Selection:
>> begin
Question

Prove that the ei gen functions corresponding to different eigenvalues (of the following eigenvalue problem) are orthogonal:$$\frac{d}{d x}\left[p(x) \frac{d \phi}{d x}\right]+q(x) \phi+\lambda \sigma(x) \phi=0$$with the boundary conditions$$\begin{array}{r} \phi(1)=0 \\ -2 \frac{d \phi}{d x}(2)=0 \end{array}$$What is the weighting function?

Answer

**step1 Set up the eigenvalue equations for two distinct eigenfunctions**

We begin by considering two distinct eigenvalues, denoted as $$\lambda_n$$ and $$\lambda_m$$, which are different from each other. Each of these eigenvalues has a corresponding eigenfunction, $$\phi_n(x)$$ and $$\phi_m(x)$$, respectively. These eigenfunctions are solutions to the given differential equation.

$$\frac{d}{d x}\left[p(x) \frac{d \phi_n}{d x}\right]+q(x) \phi_n+\lambda_n \sigma(x) \phi_n=0 \quad (1)$$

$$\frac{d}{d x}\left[p(x) \frac{d \phi_m}{d x}\right]+q(x) \phi_m+\lambda_m \sigma(x) \phi_m=0 \quad (2)$$

**step2 Manipulate the equations to prepare for integration**

To prepare for integrating, we multiply equation (1) by $$\phi_m(x)$$ and equation (2) by $$\phi_n(x)$$. After this multiplication, we subtract the second resulting equation from the first. This process helps to isolate terms involving the eigenvalues and simplify the expression.
>> end
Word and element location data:
>> begin
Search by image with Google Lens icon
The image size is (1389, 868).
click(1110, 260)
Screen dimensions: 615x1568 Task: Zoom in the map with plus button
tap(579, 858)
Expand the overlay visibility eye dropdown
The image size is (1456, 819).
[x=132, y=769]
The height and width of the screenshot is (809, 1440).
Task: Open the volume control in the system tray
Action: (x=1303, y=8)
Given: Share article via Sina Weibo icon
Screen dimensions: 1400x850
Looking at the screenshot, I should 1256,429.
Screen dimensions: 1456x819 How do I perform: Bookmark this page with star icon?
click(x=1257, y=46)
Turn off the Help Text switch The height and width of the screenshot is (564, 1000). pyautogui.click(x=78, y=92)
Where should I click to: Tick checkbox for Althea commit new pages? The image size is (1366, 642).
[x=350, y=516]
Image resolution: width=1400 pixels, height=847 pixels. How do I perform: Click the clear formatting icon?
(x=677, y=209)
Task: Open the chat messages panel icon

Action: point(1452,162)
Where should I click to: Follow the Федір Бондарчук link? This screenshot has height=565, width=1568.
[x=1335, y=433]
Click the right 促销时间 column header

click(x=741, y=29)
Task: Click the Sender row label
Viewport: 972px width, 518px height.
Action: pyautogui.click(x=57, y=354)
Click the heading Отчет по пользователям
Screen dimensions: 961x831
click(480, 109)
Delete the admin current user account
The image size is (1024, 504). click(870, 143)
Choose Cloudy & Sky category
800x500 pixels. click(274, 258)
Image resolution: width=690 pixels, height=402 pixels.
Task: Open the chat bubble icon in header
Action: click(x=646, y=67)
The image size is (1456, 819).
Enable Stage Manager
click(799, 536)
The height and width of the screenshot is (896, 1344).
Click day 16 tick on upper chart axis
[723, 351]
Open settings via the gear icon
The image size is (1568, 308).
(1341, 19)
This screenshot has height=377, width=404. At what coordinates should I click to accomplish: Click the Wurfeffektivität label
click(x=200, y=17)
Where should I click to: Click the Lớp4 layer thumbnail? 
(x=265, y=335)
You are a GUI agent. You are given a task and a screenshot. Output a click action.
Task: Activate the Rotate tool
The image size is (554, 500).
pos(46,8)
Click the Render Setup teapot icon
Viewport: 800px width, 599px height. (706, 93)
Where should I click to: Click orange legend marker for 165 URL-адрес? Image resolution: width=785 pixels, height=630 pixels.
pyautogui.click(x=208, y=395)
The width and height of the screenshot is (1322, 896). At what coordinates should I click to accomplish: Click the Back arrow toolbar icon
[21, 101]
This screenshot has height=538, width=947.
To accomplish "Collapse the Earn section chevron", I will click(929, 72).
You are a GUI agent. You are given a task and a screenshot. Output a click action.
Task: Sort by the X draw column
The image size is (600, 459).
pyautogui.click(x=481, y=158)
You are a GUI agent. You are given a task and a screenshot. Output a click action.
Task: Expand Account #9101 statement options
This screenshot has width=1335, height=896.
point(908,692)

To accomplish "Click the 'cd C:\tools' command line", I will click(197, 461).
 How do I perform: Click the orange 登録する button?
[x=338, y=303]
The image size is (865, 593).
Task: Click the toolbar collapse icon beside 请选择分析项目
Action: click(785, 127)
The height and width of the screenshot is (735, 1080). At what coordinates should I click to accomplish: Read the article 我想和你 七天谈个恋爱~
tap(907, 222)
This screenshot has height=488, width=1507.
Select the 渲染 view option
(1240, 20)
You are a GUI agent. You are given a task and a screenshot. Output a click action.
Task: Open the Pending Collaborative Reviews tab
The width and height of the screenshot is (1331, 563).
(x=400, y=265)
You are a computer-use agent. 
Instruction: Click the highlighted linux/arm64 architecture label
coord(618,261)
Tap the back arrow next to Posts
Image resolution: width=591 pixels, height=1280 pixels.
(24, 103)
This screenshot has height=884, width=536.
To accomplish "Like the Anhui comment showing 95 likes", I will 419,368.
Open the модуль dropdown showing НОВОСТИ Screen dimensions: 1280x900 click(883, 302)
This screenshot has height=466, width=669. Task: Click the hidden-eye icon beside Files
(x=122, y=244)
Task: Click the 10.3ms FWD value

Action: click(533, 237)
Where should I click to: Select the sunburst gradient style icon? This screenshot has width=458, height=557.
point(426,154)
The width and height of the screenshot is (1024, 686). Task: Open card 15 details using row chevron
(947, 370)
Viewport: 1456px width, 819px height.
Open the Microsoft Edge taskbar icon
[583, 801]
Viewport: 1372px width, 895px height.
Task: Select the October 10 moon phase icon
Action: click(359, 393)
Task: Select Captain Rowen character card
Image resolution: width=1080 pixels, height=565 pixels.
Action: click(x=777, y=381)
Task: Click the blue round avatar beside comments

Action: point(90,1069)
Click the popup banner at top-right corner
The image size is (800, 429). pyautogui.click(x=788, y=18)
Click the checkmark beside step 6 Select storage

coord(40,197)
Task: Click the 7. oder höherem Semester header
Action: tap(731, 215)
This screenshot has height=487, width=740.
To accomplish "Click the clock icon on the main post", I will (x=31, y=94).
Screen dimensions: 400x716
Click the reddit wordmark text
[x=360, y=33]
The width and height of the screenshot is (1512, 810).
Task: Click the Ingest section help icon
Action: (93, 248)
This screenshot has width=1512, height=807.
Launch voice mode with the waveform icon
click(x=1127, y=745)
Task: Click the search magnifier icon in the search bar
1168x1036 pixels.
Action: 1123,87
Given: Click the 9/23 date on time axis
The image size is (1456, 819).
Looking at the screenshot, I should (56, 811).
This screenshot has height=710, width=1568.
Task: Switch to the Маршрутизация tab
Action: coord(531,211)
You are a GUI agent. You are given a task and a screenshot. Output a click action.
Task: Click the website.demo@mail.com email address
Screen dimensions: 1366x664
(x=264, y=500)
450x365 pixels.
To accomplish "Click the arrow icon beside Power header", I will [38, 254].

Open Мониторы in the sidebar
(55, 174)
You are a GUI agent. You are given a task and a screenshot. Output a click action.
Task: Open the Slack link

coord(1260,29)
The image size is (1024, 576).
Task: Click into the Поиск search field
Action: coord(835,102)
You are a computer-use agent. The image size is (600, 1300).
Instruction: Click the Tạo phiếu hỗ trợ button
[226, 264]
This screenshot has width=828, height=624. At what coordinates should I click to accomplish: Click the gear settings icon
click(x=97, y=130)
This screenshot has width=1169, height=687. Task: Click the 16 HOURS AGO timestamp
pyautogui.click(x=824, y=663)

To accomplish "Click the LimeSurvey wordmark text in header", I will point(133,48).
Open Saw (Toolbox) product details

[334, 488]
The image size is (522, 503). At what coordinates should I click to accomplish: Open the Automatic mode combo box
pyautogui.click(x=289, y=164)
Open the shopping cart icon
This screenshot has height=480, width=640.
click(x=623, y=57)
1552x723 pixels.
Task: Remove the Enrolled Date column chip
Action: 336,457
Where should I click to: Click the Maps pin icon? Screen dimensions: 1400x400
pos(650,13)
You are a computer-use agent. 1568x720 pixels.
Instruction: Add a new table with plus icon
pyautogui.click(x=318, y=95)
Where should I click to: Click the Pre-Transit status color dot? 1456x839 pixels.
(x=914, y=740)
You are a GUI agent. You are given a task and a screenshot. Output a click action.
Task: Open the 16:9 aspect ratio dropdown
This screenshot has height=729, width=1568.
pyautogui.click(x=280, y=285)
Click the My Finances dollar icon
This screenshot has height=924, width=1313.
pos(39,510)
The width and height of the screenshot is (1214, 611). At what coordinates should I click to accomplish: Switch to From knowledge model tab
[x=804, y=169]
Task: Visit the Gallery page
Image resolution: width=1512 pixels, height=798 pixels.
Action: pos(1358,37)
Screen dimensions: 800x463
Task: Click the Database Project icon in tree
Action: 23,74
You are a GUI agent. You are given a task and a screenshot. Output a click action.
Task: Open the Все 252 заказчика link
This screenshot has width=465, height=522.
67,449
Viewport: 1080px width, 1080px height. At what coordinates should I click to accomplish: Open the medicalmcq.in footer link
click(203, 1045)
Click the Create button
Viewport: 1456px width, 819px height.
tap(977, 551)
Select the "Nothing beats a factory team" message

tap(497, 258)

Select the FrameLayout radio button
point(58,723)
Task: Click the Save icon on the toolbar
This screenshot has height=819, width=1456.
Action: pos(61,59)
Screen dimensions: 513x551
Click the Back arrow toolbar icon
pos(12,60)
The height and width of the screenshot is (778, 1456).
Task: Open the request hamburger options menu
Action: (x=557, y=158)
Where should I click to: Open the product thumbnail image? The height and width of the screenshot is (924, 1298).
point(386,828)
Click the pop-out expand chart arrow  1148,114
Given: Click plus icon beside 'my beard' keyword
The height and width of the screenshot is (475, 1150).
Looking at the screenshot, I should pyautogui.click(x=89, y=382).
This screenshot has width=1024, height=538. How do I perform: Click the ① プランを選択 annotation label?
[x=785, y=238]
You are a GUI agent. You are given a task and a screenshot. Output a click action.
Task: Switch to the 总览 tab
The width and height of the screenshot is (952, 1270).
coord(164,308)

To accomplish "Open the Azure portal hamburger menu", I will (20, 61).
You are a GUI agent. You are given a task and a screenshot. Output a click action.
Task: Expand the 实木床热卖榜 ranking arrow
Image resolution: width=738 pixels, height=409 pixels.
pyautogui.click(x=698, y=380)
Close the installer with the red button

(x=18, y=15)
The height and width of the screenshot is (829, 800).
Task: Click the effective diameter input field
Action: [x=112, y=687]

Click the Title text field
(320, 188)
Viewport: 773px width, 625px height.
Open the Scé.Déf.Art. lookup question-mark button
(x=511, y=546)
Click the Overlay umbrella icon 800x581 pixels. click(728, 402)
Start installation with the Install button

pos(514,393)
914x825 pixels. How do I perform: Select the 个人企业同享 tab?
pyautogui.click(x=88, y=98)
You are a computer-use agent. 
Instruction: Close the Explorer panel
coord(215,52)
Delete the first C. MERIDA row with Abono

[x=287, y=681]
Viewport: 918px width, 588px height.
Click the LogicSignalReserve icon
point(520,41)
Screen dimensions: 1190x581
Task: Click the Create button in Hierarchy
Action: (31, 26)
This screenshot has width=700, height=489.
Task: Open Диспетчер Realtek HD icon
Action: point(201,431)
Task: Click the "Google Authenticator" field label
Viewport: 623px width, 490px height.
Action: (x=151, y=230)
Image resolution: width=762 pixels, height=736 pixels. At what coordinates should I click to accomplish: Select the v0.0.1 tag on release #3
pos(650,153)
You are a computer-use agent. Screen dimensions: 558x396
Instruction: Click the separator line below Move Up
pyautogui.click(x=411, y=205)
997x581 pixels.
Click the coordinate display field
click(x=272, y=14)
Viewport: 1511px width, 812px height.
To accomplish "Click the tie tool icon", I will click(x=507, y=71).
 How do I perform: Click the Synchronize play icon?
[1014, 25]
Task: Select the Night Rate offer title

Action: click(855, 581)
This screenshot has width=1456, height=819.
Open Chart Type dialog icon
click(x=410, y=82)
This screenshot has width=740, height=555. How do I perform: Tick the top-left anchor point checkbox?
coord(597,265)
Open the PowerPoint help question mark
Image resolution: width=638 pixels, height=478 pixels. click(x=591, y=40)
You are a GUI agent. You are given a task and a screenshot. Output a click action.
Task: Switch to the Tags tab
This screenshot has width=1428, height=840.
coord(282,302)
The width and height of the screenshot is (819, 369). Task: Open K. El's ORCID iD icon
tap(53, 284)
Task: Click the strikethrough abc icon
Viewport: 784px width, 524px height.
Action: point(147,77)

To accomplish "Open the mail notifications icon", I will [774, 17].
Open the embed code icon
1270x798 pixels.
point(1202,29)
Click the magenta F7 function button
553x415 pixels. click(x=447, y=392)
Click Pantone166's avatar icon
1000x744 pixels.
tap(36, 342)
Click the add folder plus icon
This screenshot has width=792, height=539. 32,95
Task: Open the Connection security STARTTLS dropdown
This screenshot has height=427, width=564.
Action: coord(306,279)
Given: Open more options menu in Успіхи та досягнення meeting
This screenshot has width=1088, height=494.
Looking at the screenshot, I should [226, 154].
>> end
Problem to work on: In the eigenfunction proof, what is equation (1) multiplied by to prepare for integration? Rely only on the eigenfunction proof when answering.

Written response: Equation (1) is multiplied by φ_m(x).